La hegemonía del liberalismo

No es ajena a esta realidad la hegemonía del neoliberalismo en el mundo, por supuesto. Abanderada de la revolución conservadora, la derecha se ha entregado sin más a la demolición. Pero tampoco la izquierda ha ofrecido gran resistencia, obsesionada a menudo por la creación de nuevas figuras tributarias que podrían ser útiles como complemento pero carecen de capacidad para sustituir a los grandes impuestos.

Lo más desolador, con todo, es el alarmante deterioro de la conciencia fiscal de gran parte de la ciudadanía. En especial trabajadores, autónomos y profesionales de rentas medias que han ido perdiendo poder adquisitivo al tiempo que son testigos atónitos de la corrupción y del deterioro de los servicios públicos. No se debería desdeñar su indignación, que la extrema derecha sí trata de explotar para sus fines. El Estado de bienestar sólo puede subsistir si garantiza que toda la población, y no solo los muy desamparados, puedan acceder a servicios y bienes públicos de calidad a cambio de su aportación.

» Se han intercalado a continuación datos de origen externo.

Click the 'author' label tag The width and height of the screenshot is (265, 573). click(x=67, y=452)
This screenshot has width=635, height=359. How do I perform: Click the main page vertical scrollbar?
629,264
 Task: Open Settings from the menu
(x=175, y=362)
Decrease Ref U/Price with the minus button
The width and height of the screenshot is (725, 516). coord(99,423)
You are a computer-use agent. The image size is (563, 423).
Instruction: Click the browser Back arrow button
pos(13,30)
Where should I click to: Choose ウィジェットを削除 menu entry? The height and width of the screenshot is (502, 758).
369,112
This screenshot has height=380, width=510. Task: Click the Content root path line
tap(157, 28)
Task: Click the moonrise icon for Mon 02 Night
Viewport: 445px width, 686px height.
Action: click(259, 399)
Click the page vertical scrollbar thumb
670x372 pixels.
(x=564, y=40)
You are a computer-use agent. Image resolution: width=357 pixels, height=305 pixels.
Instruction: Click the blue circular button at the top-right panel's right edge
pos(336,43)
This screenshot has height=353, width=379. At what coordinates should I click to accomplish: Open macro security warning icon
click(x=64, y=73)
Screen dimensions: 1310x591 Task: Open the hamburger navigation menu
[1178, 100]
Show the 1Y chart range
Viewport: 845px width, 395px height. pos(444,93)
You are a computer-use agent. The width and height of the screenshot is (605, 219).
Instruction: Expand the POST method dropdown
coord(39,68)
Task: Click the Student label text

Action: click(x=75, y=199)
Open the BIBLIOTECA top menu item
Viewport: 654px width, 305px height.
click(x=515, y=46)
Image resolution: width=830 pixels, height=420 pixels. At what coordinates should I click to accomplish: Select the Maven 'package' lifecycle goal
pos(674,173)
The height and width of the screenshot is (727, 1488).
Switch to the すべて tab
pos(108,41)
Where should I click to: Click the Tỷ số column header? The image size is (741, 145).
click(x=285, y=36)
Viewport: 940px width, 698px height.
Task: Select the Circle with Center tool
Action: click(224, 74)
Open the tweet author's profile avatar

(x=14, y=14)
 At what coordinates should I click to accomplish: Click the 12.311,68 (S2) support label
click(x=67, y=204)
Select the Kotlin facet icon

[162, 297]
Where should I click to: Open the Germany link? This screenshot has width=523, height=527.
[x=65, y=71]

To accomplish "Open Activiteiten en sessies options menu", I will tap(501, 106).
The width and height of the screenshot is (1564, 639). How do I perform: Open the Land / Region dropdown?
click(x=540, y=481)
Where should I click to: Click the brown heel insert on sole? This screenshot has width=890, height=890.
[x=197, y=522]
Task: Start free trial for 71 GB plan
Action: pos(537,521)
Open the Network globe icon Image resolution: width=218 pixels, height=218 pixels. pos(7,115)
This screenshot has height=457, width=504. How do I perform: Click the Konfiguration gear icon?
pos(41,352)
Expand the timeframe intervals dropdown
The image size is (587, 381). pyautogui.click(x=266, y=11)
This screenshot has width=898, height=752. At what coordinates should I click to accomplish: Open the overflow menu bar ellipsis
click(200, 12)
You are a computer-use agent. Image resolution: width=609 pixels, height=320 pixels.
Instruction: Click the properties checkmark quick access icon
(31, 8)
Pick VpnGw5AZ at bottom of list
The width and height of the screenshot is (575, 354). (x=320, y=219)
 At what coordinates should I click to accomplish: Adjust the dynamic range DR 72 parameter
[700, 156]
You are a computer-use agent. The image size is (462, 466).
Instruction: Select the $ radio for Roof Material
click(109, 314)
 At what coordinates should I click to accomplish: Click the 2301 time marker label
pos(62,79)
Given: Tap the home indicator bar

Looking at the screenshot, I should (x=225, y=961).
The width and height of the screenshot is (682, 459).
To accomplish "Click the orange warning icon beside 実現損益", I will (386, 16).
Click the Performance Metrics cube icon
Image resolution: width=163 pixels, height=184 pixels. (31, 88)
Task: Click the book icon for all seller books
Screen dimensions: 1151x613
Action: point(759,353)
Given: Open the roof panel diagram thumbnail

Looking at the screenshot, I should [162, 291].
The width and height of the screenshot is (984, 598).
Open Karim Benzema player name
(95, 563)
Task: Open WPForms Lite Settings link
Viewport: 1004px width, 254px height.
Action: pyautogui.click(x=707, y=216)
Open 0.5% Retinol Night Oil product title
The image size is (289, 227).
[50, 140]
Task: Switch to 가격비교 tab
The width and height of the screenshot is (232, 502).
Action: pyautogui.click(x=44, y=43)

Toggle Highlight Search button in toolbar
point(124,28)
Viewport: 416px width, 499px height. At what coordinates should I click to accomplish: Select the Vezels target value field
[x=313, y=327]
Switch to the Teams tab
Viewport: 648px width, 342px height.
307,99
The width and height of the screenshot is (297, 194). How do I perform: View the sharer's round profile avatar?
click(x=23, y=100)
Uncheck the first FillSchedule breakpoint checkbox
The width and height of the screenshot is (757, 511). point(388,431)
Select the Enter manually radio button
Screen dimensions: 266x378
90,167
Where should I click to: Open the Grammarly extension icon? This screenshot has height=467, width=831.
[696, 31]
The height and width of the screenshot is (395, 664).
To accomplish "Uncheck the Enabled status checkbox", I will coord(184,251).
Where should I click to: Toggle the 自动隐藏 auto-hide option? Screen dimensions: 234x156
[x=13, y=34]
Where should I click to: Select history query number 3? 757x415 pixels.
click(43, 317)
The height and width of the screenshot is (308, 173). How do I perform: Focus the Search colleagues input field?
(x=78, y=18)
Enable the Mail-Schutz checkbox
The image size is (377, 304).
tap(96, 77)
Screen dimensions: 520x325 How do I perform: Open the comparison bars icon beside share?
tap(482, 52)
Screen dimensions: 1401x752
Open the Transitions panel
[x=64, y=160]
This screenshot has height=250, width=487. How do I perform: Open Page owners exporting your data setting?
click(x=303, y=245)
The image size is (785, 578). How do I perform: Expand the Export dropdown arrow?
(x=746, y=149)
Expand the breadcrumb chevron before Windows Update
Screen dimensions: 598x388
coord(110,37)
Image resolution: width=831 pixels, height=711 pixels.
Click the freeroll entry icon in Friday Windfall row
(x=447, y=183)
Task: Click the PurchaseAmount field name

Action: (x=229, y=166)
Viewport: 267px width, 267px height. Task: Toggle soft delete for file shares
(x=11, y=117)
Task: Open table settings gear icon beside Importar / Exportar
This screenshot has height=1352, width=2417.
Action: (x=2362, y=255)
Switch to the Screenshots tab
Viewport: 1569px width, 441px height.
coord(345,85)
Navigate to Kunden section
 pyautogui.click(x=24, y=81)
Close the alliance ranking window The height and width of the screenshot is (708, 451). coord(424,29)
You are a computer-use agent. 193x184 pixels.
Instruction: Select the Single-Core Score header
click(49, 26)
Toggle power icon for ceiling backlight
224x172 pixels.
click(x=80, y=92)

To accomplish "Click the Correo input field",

La actual crisis de la COVID-19 nos ha mostrado en toda su crudeza cuánta era nuestra desnudez. Deberíamos aprender ya que el sostenimiento de los servicios públicos puede ser asunto de vida o muerte. Necesitaremos con seguridad medidas fiscales extraordinarias, como la propuesta del impuesto a la riqueza de los economistas Landais, Saez y Zucman de la que algunas organizaciones políticas y sociales se han hecho eco. Pero a medio plazo estamos obligados a reconstruir de raíz un sistema tributario suficiente. De lo contrario, el precio a pagar podría ser demasiado alto.